» What you are asked to do
Copy out the data below with "Image resolution" changed to "Image size" wherever it occurs, leaving everything else as it is.

» Entries on where items appear
···
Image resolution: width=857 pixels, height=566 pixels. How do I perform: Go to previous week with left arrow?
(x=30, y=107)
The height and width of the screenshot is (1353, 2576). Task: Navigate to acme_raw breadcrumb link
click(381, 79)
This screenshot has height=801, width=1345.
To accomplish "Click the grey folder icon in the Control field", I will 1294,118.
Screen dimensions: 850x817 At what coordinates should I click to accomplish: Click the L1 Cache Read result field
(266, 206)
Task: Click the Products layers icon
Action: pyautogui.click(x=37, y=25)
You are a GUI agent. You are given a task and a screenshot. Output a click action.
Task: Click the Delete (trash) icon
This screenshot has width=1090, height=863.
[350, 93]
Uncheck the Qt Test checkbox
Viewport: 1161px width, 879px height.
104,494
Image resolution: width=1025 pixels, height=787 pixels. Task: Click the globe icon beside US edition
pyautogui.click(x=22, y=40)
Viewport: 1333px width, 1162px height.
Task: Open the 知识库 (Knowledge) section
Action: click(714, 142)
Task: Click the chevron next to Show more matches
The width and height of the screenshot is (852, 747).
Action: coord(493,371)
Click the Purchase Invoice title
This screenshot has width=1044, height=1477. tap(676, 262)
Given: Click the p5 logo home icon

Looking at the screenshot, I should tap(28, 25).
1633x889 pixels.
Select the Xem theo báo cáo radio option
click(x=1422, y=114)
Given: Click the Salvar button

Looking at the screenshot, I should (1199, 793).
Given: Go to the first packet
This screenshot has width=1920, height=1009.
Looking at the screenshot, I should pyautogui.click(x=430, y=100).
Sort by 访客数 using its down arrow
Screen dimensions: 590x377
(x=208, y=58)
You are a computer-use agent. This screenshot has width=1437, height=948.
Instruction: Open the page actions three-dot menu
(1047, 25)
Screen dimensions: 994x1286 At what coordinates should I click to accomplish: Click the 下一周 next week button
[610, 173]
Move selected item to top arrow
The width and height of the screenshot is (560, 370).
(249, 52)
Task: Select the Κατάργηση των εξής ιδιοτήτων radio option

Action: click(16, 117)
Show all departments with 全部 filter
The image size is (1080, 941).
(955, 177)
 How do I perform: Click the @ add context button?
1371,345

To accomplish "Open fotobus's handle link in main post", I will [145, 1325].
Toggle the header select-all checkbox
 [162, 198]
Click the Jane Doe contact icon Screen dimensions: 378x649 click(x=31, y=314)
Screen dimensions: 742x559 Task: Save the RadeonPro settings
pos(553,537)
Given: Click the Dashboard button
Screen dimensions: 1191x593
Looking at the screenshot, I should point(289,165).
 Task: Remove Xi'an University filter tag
···
» Finished answer
Image size: width=857 pixels, height=566 pixels. How do I perform: Go to previous week with left arrow?
(x=30, y=107)
The height and width of the screenshot is (1353, 2576). Task: Navigate to acme_raw breadcrumb link
click(381, 79)
This screenshot has height=801, width=1345.
To accomplish "Click the grey folder icon in the Control field", I will 1294,118.
Screen dimensions: 850x817 At what coordinates should I click to accomplish: Click the L1 Cache Read result field
(266, 206)
Task: Click the Products layers icon
Action: pyautogui.click(x=37, y=25)
You are a GUI agent. You are given a task and a screenshot. Output a click action.
Task: Click the Delete (trash) icon
This screenshot has width=1090, height=863.
[350, 93]
Uncheck the Qt Test checkbox
Viewport: 1161px width, 879px height.
104,494
Image size: width=1025 pixels, height=787 pixels. Task: Click the globe icon beside US edition
pyautogui.click(x=22, y=40)
Viewport: 1333px width, 1162px height.
Task: Open the 知识库 (Knowledge) section
Action: click(714, 142)
Task: Click the chevron next to Show more matches
The width and height of the screenshot is (852, 747).
Action: coord(493,371)
Click the Purchase Invoice title
This screenshot has width=1044, height=1477. tap(676, 262)
Given: Click the p5 logo home icon

Looking at the screenshot, I should tap(28, 25).
1633x889 pixels.
Select the Xem theo báo cáo radio option
click(x=1422, y=114)
Given: Click the Salvar button

Looking at the screenshot, I should (1199, 793).
Given: Go to the first packet
This screenshot has width=1920, height=1009.
Looking at the screenshot, I should pyautogui.click(x=430, y=100).
Sort by 访客数 using its down arrow
Screen dimensions: 590x377
(x=208, y=58)
You are a computer-use agent. This screenshot has width=1437, height=948.
Instruction: Open the page actions three-dot menu
(1047, 25)
Screen dimensions: 994x1286 At what coordinates should I click to accomplish: Click the 下一周 next week button
[610, 173]
Move selected item to top arrow
The width and height of the screenshot is (560, 370).
(249, 52)
Task: Select the Κατάργηση των εξής ιδιοτήτων radio option

Action: click(16, 117)
Show all departments with 全部 filter
The image size is (1080, 941).
(955, 177)
 How do I perform: Click the @ add context button?
1371,345

To accomplish "Open fotobus's handle link in main post", I will [145, 1325].
Toggle the header select-all checkbox
 [162, 198]
Click the Jane Doe contact icon Screen dimensions: 378x649 click(x=31, y=314)
Screen dimensions: 742x559 Task: Save the RadeonPro settings
pos(553,537)
Given: Click the Dashboard button
Screen dimensions: 1191x593
Looking at the screenshot, I should point(289,165).
 Task: Remove Xi'an University filter tag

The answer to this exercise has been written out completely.